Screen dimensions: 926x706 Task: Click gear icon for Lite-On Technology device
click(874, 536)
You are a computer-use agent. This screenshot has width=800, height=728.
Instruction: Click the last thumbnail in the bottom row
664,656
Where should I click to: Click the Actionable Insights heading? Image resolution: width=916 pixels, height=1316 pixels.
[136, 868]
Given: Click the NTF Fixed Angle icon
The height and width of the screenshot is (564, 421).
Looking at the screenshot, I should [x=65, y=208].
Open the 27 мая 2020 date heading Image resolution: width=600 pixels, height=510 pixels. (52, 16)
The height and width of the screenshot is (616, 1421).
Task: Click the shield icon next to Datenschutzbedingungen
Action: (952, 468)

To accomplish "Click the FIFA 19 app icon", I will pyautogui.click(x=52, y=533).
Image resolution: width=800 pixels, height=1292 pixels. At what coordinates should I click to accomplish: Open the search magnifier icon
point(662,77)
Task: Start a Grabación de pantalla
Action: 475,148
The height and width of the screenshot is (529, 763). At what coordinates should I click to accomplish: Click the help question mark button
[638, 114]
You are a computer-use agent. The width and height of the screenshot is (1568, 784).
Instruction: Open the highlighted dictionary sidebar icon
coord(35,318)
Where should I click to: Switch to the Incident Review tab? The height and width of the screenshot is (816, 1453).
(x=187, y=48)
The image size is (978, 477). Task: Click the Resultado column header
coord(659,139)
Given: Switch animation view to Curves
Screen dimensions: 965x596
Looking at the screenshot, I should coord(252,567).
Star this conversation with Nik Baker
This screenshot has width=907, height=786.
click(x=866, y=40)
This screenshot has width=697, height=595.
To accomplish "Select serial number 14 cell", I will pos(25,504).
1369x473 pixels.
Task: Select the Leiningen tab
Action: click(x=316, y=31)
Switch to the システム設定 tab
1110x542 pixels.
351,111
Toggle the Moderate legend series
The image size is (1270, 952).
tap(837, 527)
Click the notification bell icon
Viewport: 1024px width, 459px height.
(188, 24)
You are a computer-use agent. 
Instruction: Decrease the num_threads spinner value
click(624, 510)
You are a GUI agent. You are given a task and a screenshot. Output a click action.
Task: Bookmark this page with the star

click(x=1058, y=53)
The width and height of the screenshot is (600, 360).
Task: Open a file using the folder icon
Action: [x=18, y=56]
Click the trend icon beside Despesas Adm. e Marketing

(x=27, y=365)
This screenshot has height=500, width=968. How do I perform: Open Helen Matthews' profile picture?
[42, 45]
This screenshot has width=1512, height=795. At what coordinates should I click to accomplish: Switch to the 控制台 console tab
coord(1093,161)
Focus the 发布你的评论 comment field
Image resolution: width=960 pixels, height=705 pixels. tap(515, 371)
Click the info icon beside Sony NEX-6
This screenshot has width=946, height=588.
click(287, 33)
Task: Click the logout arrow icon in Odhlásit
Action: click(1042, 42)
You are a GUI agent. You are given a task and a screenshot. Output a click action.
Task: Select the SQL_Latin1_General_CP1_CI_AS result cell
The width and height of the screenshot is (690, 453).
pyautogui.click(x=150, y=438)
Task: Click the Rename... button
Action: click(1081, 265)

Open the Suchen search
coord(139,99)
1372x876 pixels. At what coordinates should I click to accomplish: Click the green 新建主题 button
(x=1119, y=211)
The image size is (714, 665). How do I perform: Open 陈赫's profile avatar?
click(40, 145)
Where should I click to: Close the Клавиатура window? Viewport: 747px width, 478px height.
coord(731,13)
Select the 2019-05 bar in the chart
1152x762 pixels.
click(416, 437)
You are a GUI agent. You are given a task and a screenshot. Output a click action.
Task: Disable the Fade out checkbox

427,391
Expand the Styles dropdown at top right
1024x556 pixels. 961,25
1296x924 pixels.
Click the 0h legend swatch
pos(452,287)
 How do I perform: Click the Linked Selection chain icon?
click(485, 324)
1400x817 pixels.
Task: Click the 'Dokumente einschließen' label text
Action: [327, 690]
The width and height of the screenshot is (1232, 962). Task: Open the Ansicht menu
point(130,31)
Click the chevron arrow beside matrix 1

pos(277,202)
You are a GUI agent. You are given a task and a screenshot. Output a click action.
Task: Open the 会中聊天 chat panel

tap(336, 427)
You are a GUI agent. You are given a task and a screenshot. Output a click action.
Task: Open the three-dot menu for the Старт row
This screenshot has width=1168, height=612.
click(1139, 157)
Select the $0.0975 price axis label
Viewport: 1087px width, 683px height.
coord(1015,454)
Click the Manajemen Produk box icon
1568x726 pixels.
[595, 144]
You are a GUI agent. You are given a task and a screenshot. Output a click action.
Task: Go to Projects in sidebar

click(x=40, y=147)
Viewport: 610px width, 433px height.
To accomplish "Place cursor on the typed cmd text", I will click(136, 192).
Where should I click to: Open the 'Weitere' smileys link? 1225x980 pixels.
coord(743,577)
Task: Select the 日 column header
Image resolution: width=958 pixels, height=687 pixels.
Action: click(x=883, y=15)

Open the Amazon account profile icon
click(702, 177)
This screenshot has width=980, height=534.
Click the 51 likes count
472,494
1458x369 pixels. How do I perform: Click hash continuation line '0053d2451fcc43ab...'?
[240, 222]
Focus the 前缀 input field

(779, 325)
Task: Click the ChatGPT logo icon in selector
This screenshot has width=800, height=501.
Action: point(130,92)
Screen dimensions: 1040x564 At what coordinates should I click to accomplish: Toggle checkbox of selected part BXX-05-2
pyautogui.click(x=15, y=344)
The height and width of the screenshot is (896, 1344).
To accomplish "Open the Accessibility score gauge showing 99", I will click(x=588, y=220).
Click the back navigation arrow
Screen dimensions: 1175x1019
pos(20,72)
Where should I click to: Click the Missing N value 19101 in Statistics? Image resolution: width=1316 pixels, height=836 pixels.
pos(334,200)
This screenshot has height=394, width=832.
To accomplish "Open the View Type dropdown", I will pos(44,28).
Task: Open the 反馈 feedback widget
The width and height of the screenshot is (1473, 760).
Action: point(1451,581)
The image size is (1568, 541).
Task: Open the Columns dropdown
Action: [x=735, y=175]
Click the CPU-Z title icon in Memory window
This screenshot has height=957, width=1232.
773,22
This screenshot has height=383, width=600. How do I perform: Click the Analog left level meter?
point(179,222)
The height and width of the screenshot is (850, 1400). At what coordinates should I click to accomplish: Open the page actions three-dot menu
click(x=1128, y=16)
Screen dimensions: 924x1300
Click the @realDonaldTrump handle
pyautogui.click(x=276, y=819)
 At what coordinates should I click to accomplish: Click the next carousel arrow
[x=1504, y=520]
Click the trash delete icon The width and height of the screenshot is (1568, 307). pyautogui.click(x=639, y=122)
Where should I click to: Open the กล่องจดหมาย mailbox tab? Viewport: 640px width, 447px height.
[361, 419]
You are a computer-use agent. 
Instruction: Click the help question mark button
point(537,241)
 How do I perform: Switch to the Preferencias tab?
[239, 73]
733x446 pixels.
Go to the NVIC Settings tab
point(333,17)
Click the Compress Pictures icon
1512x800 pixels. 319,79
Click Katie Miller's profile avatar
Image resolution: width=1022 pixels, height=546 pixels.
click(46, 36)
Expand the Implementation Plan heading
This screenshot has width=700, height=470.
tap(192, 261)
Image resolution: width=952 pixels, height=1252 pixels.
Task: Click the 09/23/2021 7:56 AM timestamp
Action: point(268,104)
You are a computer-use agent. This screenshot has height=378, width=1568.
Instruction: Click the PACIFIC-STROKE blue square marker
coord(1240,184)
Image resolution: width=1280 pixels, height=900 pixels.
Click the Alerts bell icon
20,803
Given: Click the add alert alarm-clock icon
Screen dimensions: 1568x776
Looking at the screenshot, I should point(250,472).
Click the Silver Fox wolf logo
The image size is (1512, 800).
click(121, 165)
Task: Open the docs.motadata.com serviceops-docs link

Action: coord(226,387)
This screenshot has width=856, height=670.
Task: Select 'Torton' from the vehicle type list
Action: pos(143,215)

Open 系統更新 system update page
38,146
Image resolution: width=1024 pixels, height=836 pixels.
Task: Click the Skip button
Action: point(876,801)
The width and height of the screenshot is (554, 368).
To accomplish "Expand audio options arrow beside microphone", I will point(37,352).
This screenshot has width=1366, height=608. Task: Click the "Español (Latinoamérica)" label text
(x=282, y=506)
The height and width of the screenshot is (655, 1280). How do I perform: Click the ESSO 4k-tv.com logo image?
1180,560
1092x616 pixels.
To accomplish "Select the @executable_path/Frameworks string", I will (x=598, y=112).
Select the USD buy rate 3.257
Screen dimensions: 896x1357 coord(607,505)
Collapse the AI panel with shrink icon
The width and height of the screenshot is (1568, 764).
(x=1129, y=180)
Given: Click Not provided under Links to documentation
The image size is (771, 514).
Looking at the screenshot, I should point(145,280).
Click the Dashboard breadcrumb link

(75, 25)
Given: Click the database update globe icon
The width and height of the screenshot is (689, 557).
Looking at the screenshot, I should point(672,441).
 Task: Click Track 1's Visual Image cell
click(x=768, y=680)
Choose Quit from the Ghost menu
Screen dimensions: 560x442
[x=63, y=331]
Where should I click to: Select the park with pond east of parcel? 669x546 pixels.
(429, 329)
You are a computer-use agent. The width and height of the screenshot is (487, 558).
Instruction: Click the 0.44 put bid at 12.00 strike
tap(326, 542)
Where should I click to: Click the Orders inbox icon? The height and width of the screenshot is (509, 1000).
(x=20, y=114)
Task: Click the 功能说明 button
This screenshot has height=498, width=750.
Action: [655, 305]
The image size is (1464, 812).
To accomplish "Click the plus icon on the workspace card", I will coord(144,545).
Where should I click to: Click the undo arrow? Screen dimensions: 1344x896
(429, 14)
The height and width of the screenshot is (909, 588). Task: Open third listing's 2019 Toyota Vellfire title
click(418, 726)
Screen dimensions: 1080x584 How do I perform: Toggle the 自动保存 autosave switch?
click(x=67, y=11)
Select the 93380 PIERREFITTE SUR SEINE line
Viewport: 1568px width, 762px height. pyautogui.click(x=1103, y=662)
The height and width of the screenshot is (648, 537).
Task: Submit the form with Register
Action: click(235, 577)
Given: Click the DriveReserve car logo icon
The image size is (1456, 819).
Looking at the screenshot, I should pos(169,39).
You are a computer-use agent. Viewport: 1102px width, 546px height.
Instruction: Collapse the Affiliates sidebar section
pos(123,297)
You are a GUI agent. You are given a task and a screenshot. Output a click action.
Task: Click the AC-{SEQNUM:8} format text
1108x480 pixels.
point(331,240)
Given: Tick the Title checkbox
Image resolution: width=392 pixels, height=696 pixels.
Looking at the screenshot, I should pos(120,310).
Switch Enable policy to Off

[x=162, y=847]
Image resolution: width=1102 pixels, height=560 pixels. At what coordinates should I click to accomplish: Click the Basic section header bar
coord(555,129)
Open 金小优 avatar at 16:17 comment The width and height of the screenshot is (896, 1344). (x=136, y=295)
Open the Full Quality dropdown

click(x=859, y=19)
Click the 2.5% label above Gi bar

^^^^

PROBLEM
Filter the records above down to the lines containing "computer".

FINISHED TASK
You are a computer-use agent. This screenshot has width=800, height=728.
You are a computer-use agent. The width and height of the screenshot is (1568, 784).
You are a computer-use agent. 
You are a computer-use agent. 
You are a computer-use agent. This screenshot has height=378, width=1568.
You are a computer-use agent. The width and height of the screenshot is (487, 558).
You are a computer-use agent. Viewport: 1102px width, 546px height.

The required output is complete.